The day before Martha's seventy-fourth birthday, she received the cabinet.The porters unpacked the boxes in the corridor downstairs, and carried them up the spacious and curved stairs with great effort.As they carried the chest of drawers past the bedroom door and scratched the handle, Martha saw it and felt a sudden throbbing in her heart. "Push it against the wall," she directed, and distractedly dismissed the worker to examine the cabinet alone.Soon she felt a sense of mystery and familiarity. When Martha was a child, she often visited her aunt.My aunt passed away at a young age.At every family gathering, the younger generations would talk about the past about my aunt, who was kidnapped by a gypsy when she was three years old; her lover had committed suicide for her; some wild birds in the forest often flew to her house to ask for bread crumbs.

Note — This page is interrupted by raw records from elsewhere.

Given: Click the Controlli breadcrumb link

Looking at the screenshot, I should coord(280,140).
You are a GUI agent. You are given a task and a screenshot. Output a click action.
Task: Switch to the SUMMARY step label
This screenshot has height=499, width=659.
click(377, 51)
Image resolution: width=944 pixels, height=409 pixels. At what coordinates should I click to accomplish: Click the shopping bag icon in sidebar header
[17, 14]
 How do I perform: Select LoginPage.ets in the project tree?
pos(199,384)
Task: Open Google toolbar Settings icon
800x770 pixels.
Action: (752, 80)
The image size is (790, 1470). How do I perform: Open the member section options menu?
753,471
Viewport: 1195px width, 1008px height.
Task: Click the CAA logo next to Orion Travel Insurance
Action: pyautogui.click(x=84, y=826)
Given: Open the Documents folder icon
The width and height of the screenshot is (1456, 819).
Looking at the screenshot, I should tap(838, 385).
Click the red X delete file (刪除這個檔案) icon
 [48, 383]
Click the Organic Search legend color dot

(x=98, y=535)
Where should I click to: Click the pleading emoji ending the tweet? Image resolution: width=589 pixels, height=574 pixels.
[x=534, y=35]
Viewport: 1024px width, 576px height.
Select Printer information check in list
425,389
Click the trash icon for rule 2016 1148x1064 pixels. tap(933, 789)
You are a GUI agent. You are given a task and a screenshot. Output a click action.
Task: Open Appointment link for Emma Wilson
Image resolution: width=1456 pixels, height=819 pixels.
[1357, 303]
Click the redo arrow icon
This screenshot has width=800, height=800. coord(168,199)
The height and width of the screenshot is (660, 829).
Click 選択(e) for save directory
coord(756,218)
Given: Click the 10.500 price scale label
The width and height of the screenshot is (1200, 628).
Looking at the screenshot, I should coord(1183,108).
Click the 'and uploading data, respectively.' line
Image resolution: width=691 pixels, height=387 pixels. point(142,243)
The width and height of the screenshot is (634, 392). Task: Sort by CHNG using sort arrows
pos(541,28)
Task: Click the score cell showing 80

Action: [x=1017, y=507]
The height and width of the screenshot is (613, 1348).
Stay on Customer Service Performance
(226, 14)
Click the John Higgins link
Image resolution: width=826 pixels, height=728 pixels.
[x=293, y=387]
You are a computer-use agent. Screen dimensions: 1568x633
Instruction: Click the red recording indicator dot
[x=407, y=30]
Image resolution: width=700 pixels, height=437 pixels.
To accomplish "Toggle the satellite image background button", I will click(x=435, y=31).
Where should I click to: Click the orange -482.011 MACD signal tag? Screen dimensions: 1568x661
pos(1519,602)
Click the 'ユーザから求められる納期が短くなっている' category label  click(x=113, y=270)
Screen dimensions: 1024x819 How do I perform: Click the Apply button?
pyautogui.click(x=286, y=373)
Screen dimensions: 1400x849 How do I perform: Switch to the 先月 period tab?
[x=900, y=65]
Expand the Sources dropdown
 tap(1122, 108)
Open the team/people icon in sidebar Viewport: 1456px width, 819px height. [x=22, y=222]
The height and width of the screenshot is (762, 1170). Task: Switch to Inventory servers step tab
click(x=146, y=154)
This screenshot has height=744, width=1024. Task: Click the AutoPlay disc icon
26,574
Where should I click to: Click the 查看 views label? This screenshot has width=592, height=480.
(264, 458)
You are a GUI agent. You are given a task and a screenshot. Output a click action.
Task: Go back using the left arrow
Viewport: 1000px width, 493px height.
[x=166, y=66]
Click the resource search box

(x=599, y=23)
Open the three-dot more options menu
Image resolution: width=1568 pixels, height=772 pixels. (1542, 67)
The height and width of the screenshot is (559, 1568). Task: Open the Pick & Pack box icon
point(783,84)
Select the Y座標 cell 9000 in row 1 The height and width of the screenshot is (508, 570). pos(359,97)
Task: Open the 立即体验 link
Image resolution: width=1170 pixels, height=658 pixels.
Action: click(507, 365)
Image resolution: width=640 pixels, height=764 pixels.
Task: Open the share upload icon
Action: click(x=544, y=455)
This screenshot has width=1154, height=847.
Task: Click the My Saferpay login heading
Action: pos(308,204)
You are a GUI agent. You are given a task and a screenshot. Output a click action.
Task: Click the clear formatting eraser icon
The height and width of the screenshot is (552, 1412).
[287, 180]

Martha remembered well the morning they had seen each other for the last time.My aunt said strangely: "Martha, I will give you the cabinet with many drawers. Other children often open the drawers curiously to look at it. Only you respect other people's things and respect other people's secrets. That cabinet will be yours in the future. of." Martha looked at the cabinet, lost in thought.It has been about thirty years since I saw this cabinet.It is about a foot thick, four feet wide, and five feet high.The shape of the top of the cabinet is like an old European-style house, fan-shaped on three sides, and the middle is the highest.The whole cabinet is stained black, and thin patterns of gold can be seen through the cracked paint.The cabinet had twenty-four rows of drawers, each with fifteen more, and on the lower left were five flush drawers, all the same size.There is a small door on the right with the words "leap year" engraved on it.In fact, the cabinet was crudely made, with old-fashioned wooden handles for each drawer.It was exactly as Martha remembered it—each drawer represented a day of the year, and the little door was for the twenty-ninth of February in leap years.

I remember that when my aunt was alive, she always dealt with this cabinet. When she opened a drawer and took out a note inside, she would always solemnly announce: "Look at my luck today." Thinking of this, Martha frowned slightly.She knows that each drawer has a certain order, but she doesn't know whether to read the notes in the drawer from New Year's Day or birthday.She once remembered that there were thin and beautiful characters on the light blue note, but she never read the content. "Miss Martha, here comes your evening paper," said Susannah.Suzanne, a work-study college student, lived with Martha and helped her into a wheelchair in the morning and put her to bed at night.In the nearly twenty-five years since the accident, she had employed quite a few girls.Some were purely transactional, others were romantically involved, went away after graduation, and wrote to her for years.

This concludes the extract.